§ **Source text**:
Ah! and how shady the shops are. There
are some as dark as the purser's store–room in
a cockpit. You enter them, not only to shop, but
to bestow yourself in a rocking–chair, to nod and
to take, if you please, forty winks. The
shopkeeper never dreams of disturbing you. He puts
your nap in the bill; that is to say, he adds
fifty per cent to the price of the articles you
wish to purchase. Of course you beat him
down. You bargain for everything in Havana
mayor or minor, wholesale or retail. The
apothecary who sells you a blue pill expects an
amicable little tussle over the price. What
matters? It fills up the time, and, unless you are
concerned in sugar or coffee, you are sure to
have plenty of time hanging on your hands.
"Are there no beggars at your gate? are there
no poor about your lands?" the Poet Laureate
might indignantly ask. Well, the poor are
slaves, and are very fat and shiny, and
seemingly well cared for (which does not in the least
militate against slavery being a stupid, blundering,
and accursed anachronism, of which the
Spaniards themselves are heartily sick), and as
for the beggars, I never saw any in Havana;
and, had I met one, I should certainly not
have presumed to offer him less than a golden
dollar.

The tradespeople seldom, if ever, put their
names over their shop–fronts. They adopt
signs insteadnot painted or plastic ones as
the Americans and the Germans do, but simply
written inscriptions usually implying some
ethical allusion. "La Rectitud," our old friend
of the boat, is much patronised by the mercers;
but that tradesman in the Calle O'Reilly must
have had queer ideas of rectitude when he
charged me seventy–five dollars for a dress
professedly made of pina or pine–apple fibre, but
which subsequently turned out to be a silk
grenadine from Lyons, not worth three guineas.
Then you have "La Probidad," "La Integridad,"
"La Buena Fé," "La Consciencia"—all special
favourites with the gentlemen of the narrow
width and ell wand. Their signs are very pretty,
but methinks they do profess too much. Some
are simply arrogant, "Todos mi elogian"—
I am praised by everybody; "Mi famo per
l'Orbo vuela"—my fame is universal: these are
over the cigar–shops. The photographer has a
flourish about "El Sol de Madrid" and "El
Rayo de Luz;" one studio went by the name
of "El Relampago"—the flash of lightning;
and I never could refrain from laughing at the
motto adopted by the proprietor of a shop for
the sale of lucifer matches—"La Explosion."

§ **Items**:
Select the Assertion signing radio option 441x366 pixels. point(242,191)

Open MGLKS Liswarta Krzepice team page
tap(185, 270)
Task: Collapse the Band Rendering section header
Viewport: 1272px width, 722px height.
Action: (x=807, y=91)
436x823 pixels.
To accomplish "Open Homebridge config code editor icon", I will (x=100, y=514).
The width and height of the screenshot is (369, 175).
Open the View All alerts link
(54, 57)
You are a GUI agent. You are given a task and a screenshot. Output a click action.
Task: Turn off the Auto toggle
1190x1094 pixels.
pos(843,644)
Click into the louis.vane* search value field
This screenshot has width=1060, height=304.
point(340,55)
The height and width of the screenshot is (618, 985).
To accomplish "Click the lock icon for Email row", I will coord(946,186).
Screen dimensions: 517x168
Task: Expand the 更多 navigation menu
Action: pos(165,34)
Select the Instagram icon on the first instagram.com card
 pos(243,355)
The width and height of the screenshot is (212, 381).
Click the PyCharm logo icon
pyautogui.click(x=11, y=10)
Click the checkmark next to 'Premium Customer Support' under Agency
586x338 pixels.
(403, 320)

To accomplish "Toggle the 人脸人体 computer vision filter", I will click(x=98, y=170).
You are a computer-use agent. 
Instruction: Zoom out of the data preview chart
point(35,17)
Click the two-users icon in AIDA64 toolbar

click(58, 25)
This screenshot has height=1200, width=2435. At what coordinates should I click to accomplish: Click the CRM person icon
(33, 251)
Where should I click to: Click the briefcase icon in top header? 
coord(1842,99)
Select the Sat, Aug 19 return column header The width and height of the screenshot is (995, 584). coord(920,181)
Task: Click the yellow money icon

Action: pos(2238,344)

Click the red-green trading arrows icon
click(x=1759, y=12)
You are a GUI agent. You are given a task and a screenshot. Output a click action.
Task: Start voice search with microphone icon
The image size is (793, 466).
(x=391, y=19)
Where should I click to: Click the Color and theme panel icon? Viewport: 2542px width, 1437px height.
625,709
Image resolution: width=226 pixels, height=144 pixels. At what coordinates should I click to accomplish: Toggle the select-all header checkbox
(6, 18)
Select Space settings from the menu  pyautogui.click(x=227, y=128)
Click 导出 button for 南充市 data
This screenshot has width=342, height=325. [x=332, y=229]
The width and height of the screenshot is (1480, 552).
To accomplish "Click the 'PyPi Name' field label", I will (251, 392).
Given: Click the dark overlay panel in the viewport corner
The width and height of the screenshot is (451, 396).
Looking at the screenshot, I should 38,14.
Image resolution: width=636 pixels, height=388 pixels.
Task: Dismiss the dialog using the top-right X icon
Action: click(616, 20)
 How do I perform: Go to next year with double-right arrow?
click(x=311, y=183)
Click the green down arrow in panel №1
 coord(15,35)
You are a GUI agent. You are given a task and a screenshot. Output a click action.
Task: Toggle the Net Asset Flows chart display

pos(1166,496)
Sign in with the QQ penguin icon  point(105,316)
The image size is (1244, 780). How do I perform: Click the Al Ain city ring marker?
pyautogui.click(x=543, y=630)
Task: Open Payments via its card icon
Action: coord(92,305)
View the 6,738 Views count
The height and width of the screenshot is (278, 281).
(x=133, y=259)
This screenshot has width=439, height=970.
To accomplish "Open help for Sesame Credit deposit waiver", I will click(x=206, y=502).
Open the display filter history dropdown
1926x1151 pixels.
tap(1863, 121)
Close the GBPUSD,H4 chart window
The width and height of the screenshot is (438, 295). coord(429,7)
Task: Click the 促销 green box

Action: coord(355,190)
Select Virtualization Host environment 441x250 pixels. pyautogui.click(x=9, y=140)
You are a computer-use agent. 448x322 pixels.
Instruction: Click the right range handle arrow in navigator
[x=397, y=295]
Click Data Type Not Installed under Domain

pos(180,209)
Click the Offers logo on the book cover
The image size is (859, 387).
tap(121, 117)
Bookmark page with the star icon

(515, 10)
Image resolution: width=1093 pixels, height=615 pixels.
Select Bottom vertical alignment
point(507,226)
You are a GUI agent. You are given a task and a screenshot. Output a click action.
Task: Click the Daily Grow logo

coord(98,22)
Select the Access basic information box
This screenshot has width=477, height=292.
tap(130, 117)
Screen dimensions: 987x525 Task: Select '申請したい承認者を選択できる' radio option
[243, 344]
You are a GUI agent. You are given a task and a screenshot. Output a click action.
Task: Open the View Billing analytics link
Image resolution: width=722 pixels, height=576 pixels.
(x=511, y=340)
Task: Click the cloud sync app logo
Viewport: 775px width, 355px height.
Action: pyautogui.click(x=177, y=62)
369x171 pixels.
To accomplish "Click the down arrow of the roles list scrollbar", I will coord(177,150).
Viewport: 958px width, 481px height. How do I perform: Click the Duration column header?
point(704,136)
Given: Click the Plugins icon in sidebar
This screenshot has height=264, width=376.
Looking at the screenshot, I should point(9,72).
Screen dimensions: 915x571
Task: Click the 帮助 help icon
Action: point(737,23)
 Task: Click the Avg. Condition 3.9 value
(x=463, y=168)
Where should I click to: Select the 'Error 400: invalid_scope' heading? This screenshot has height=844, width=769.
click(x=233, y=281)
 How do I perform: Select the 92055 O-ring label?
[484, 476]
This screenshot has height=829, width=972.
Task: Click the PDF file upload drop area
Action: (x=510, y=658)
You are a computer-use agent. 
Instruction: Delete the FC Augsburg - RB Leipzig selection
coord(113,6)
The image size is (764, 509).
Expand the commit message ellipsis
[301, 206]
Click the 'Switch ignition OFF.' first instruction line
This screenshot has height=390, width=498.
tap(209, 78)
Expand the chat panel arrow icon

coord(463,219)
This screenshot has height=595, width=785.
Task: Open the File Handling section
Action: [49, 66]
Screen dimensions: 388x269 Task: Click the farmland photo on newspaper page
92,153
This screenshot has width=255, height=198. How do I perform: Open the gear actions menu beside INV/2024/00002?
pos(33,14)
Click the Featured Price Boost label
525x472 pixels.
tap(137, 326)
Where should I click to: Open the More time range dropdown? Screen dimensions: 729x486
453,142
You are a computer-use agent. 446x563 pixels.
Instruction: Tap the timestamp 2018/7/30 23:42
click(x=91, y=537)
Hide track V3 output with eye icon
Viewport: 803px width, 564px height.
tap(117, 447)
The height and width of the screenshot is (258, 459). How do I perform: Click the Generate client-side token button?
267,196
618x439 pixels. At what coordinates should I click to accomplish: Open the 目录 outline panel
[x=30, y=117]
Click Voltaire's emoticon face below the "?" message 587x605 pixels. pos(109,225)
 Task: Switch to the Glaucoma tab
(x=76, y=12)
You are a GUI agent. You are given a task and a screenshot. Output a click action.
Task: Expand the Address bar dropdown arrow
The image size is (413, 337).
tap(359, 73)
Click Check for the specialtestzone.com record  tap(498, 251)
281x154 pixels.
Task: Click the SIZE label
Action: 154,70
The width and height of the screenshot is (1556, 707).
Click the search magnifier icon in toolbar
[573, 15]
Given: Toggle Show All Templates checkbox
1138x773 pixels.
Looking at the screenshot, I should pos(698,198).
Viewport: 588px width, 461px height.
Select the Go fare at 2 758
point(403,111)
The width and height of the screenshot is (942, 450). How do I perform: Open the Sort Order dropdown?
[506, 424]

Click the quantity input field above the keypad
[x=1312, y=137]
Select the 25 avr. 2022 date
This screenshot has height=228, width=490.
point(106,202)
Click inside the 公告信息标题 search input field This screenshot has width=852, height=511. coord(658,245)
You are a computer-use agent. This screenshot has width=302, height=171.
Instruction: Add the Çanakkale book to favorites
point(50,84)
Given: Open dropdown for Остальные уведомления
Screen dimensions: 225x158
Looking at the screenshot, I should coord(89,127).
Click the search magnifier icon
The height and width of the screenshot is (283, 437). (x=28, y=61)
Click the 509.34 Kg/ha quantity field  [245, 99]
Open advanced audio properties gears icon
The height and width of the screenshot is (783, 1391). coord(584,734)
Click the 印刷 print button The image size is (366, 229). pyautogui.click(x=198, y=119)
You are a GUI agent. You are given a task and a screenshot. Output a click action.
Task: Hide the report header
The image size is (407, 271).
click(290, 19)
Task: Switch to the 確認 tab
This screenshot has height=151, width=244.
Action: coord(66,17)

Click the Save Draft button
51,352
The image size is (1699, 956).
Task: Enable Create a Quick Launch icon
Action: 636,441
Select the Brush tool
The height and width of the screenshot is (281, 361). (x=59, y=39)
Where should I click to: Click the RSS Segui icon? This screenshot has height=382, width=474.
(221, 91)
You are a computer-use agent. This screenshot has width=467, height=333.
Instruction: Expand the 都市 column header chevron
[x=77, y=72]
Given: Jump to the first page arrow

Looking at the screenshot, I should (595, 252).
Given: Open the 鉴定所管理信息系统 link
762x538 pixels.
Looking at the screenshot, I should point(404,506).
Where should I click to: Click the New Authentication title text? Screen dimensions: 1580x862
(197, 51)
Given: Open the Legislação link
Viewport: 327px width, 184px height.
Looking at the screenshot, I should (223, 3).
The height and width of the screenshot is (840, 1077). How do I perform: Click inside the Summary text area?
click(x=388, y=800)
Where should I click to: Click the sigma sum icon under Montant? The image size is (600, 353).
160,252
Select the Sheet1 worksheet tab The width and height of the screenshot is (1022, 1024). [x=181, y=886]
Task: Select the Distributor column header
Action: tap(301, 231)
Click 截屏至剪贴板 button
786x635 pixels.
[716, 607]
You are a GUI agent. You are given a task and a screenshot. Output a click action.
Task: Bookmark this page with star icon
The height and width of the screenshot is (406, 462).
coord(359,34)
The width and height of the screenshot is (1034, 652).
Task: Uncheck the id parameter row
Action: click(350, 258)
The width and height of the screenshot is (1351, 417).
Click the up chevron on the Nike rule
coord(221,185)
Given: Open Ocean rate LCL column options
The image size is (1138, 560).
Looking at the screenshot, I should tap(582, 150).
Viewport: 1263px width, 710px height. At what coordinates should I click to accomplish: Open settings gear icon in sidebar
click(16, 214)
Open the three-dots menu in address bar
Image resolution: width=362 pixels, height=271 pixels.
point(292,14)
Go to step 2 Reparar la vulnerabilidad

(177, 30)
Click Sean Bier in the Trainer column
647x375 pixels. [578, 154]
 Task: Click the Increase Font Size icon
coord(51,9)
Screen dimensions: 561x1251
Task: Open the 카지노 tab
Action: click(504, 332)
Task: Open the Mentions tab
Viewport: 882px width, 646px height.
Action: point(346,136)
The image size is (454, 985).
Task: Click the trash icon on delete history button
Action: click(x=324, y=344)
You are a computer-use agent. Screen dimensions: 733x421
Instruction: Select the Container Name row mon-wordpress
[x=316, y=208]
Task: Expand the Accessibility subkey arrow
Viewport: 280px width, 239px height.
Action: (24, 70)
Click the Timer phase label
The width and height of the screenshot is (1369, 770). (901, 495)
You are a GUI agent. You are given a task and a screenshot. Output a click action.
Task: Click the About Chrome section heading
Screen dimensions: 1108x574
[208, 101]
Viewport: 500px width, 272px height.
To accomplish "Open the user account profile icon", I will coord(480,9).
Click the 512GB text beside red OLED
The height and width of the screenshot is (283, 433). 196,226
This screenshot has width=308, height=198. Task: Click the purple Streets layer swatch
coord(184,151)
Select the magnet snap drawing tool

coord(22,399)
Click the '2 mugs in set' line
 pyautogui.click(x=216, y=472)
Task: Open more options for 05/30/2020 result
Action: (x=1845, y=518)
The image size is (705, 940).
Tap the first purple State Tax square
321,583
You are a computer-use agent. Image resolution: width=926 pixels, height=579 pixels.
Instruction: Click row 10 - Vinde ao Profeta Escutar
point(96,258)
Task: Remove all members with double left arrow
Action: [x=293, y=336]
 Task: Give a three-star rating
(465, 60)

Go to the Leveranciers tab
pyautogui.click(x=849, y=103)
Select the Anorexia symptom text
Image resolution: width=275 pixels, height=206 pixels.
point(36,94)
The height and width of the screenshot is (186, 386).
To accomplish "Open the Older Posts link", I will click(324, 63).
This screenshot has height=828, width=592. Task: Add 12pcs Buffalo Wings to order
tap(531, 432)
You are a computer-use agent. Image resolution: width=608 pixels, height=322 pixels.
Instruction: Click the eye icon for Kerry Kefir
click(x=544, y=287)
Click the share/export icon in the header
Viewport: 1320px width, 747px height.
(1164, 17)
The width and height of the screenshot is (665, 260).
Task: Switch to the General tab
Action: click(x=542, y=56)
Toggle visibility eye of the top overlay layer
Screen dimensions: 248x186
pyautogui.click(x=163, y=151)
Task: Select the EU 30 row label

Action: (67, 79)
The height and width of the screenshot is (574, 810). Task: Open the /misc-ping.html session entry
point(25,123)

§ **Exercise directions**: Copy the passage on Havana shops again, starting at the words "The tradespeople seldom, if" and ending after "worth three guineas.", but swap "mercers" for "drapers".

§ **Solved problem**:
The tradespeople seldom, if ever, put their
names over their shop–fronts. They adopt
signs insteadnot painted or plastic ones as
the Americans and the Germans do, but simply
written inscriptions usually implying some
ethical allusion. "La Rectitud," our old friend
of the boat, is much patronised by the drapers;
but that tradesman in the Calle O'Reilly must
have had queer ideas of rectitude when he
charged me seventy–five dollars for a dress
professedly made of pina or pine–apple fibre, but
which subsequently turned out to be a silk
grenadine from Lyons, not worth three guineas.